[Records drawn from a dataset]

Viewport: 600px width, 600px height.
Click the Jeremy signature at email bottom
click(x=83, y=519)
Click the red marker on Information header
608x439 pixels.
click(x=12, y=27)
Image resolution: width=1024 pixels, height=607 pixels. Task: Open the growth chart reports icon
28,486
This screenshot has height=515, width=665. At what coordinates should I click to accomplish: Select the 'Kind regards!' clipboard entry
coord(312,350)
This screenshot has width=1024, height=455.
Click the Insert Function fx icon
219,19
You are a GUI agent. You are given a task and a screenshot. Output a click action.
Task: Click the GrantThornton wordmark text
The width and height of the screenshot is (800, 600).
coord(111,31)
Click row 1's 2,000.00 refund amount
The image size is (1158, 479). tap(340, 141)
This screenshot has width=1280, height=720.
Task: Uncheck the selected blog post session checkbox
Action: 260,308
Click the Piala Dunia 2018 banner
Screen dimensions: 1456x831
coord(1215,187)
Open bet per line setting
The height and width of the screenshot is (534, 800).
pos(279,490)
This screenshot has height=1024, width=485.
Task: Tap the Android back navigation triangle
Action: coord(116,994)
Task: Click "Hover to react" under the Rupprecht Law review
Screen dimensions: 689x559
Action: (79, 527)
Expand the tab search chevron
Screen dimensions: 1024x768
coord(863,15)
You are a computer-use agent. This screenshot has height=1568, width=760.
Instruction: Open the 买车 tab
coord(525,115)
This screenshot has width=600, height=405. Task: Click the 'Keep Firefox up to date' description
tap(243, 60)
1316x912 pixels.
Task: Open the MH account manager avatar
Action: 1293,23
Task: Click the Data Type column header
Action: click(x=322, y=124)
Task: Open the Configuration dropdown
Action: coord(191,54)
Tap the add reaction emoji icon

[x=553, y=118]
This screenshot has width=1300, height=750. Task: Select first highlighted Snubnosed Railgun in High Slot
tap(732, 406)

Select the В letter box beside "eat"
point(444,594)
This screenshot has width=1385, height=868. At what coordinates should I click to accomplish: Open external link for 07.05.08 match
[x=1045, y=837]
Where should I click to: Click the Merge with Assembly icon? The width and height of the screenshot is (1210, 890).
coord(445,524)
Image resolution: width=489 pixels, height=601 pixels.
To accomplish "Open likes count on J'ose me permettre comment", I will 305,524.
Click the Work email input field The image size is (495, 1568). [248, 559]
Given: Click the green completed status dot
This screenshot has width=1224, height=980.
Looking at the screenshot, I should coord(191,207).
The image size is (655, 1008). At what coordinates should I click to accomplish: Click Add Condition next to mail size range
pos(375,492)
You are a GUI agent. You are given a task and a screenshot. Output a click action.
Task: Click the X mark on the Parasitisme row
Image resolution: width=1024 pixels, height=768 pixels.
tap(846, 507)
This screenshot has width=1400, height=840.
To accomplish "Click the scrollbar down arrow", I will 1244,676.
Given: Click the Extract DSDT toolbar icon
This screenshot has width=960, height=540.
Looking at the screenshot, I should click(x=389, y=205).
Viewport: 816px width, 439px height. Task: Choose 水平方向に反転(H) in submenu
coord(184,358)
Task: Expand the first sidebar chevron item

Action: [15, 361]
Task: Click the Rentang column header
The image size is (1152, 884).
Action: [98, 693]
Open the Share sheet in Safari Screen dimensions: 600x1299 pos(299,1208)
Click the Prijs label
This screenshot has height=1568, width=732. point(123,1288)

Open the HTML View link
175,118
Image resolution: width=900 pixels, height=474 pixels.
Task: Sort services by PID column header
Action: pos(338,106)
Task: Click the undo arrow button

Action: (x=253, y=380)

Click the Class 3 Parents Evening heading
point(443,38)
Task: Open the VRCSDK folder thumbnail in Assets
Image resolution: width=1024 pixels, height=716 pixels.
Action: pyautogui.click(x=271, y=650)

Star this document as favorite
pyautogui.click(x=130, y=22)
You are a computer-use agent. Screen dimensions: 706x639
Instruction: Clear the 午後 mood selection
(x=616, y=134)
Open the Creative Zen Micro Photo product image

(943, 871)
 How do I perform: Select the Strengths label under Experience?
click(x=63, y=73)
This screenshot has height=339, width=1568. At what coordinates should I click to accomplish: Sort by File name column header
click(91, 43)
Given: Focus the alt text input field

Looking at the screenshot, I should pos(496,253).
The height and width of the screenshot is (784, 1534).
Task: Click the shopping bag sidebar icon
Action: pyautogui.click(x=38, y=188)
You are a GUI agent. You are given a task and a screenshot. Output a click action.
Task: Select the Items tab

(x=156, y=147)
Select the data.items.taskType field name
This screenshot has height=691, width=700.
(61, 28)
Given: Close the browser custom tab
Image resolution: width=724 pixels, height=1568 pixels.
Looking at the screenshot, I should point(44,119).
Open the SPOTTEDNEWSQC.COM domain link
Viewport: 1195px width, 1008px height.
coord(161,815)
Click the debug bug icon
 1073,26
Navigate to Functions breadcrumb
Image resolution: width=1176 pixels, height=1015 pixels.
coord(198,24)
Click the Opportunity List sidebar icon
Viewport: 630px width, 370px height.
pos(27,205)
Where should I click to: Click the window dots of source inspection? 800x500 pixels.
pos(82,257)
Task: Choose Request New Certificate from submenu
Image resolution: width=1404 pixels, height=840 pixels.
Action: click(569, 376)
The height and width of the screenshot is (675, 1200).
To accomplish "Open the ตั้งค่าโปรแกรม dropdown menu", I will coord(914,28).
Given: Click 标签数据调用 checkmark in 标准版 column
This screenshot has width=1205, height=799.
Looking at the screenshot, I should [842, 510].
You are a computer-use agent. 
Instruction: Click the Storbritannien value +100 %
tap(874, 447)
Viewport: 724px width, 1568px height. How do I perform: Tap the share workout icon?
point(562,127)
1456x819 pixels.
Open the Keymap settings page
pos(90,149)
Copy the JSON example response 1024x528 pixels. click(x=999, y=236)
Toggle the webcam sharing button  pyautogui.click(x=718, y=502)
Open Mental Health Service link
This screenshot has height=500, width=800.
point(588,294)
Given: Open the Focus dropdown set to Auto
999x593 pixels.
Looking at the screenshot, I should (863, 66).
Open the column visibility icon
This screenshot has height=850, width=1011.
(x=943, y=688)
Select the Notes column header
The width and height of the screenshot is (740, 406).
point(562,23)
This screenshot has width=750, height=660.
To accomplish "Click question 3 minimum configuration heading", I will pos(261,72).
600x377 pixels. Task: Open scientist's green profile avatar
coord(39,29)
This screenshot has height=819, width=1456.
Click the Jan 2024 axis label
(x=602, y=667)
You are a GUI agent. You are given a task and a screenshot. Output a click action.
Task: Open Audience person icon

**Problem to solve:**
Your answer should be the records above, set down exactly.

**Task solution:**
Viewport: 600px width, 600px height.
Click the Jeremy signature at email bottom
click(x=83, y=519)
Click the red marker on Information header
608x439 pixels.
click(x=12, y=27)
Image resolution: width=1024 pixels, height=607 pixels. Task: Open the growth chart reports icon
28,486
This screenshot has height=515, width=665. At what coordinates should I click to accomplish: Select the 'Kind regards!' clipboard entry
coord(312,350)
This screenshot has width=1024, height=455.
Click the Insert Function fx icon
219,19
You are a GUI agent. You are given a task and a screenshot. Output a click action.
Task: Click the GrantThornton wordmark text
The width and height of the screenshot is (800, 600).
coord(111,31)
Click row 1's 2,000.00 refund amount
The image size is (1158, 479). tap(340, 141)
This screenshot has width=1280, height=720.
Task: Uncheck the selected blog post session checkbox
Action: 260,308
Click the Piala Dunia 2018 banner
Screen dimensions: 1456x831
coord(1215,187)
Open bet per line setting
The height and width of the screenshot is (534, 800).
pos(279,490)
This screenshot has height=1024, width=485.
Task: Tap the Android back navigation triangle
Action: coord(116,994)
Task: Click "Hover to react" under the Rupprecht Law review
Screen dimensions: 689x559
Action: (79, 527)
Expand the tab search chevron
Screen dimensions: 1024x768
coord(863,15)
You are a computer-use agent. This screenshot has height=1568, width=760.
Instruction: Open the 买车 tab
coord(525,115)
This screenshot has width=600, height=405. Task: Click the 'Keep Firefox up to date' description
tap(243, 60)
1316x912 pixels.
Task: Open the MH account manager avatar
Action: 1293,23
Task: Click the Data Type column header
Action: click(x=322, y=124)
Task: Open the Configuration dropdown
Action: coord(191,54)
Tap the add reaction emoji icon

[x=553, y=118]
This screenshot has width=1300, height=750. Task: Select first highlighted Snubnosed Railgun in High Slot
tap(732, 406)

Select the В letter box beside "eat"
point(444,594)
This screenshot has width=1385, height=868. At what coordinates should I click to accomplish: Open external link for 07.05.08 match
[x=1045, y=837]
Where should I click to: Click the Merge with Assembly icon? The width and height of the screenshot is (1210, 890).
coord(445,524)
Image resolution: width=489 pixels, height=601 pixels.
To accomplish "Open likes count on J'ose me permettre comment", I will 305,524.
Click the Work email input field The image size is (495, 1568). [248, 559]
Given: Click the green completed status dot
This screenshot has width=1224, height=980.
Looking at the screenshot, I should coord(191,207).
The image size is (655, 1008). At what coordinates should I click to accomplish: Click Add Condition next to mail size range
pos(375,492)
You are a GUI agent. You are given a task and a screenshot. Output a click action.
Task: Click the X mark on the Parasitisme row
Image resolution: width=1024 pixels, height=768 pixels.
tap(846, 507)
This screenshot has width=1400, height=840.
To accomplish "Click the scrollbar down arrow", I will 1244,676.
Given: Click the Extract DSDT toolbar icon
This screenshot has width=960, height=540.
Looking at the screenshot, I should click(x=389, y=205).
Viewport: 816px width, 439px height. Task: Choose 水平方向に反転(H) in submenu
coord(184,358)
Task: Expand the first sidebar chevron item

Action: [15, 361]
Task: Click the Rentang column header
The image size is (1152, 884).
Action: [98, 693]
Open the Share sheet in Safari Screen dimensions: 600x1299 pos(299,1208)
Click the Prijs label
This screenshot has height=1568, width=732. point(123,1288)

Open the HTML View link
175,118
Image resolution: width=900 pixels, height=474 pixels.
Task: Sort services by PID column header
Action: pos(338,106)
Task: Click the undo arrow button

Action: (x=253, y=380)

Click the Class 3 Parents Evening heading
point(443,38)
Task: Open the VRCSDK folder thumbnail in Assets
Image resolution: width=1024 pixels, height=716 pixels.
Action: pyautogui.click(x=271, y=650)

Star this document as favorite
pyautogui.click(x=130, y=22)
You are a computer-use agent. Screen dimensions: 706x639
Instruction: Clear the 午後 mood selection
(x=616, y=134)
Open the Creative Zen Micro Photo product image

(943, 871)
 How do I perform: Select the Strengths label under Experience?
click(x=63, y=73)
This screenshot has height=339, width=1568. At what coordinates should I click to accomplish: Sort by File name column header
click(91, 43)
Given: Focus the alt text input field

Looking at the screenshot, I should pos(496,253).
The height and width of the screenshot is (784, 1534).
Task: Click the shopping bag sidebar icon
Action: pyautogui.click(x=38, y=188)
You are a GUI agent. You are given a task and a screenshot. Output a click action.
Task: Select the Items tab

(x=156, y=147)
Select the data.items.taskType field name
This screenshot has height=691, width=700.
(61, 28)
Given: Close the browser custom tab
Image resolution: width=724 pixels, height=1568 pixels.
Looking at the screenshot, I should point(44,119).
Open the SPOTTEDNEWSQC.COM domain link
Viewport: 1195px width, 1008px height.
coord(161,815)
Click the debug bug icon
 1073,26
Navigate to Functions breadcrumb
Image resolution: width=1176 pixels, height=1015 pixels.
coord(198,24)
Click the Opportunity List sidebar icon
Viewport: 630px width, 370px height.
pos(27,205)
Where should I click to: Click the window dots of source inspection? 800x500 pixels.
pos(82,257)
Task: Choose Request New Certificate from submenu
Image resolution: width=1404 pixels, height=840 pixels.
Action: click(569, 376)
The height and width of the screenshot is (675, 1200).
To accomplish "Open the ตั้งค่าโปรแกรม dropdown menu", I will coord(914,28).
Given: Click 标签数据调用 checkmark in 标准版 column
This screenshot has width=1205, height=799.
Looking at the screenshot, I should [842, 510].
You are a computer-use agent. 
Instruction: Click the Storbritannien value +100 %
tap(874, 447)
Viewport: 724px width, 1568px height. How do I perform: Tap the share workout icon?
point(562,127)
1456x819 pixels.
Open the Keymap settings page
pos(90,149)
Copy the JSON example response 1024x528 pixels. click(x=999, y=236)
Toggle the webcam sharing button  pyautogui.click(x=718, y=502)
Open Mental Health Service link
This screenshot has height=500, width=800.
point(588,294)
Given: Open the Focus dropdown set to Auto
999x593 pixels.
Looking at the screenshot, I should (863, 66).
Open the column visibility icon
This screenshot has height=850, width=1011.
(x=943, y=688)
Select the Notes column header
The width and height of the screenshot is (740, 406).
point(562,23)
This screenshot has width=750, height=660.
To accomplish "Click question 3 minimum configuration heading", I will pos(261,72).
600x377 pixels. Task: Open scientist's green profile avatar
coord(39,29)
This screenshot has height=819, width=1456.
Click the Jan 2024 axis label
(x=602, y=667)
You are a GUI agent. You are given a task and a screenshot. Output a click action.
Task: Open Audience person icon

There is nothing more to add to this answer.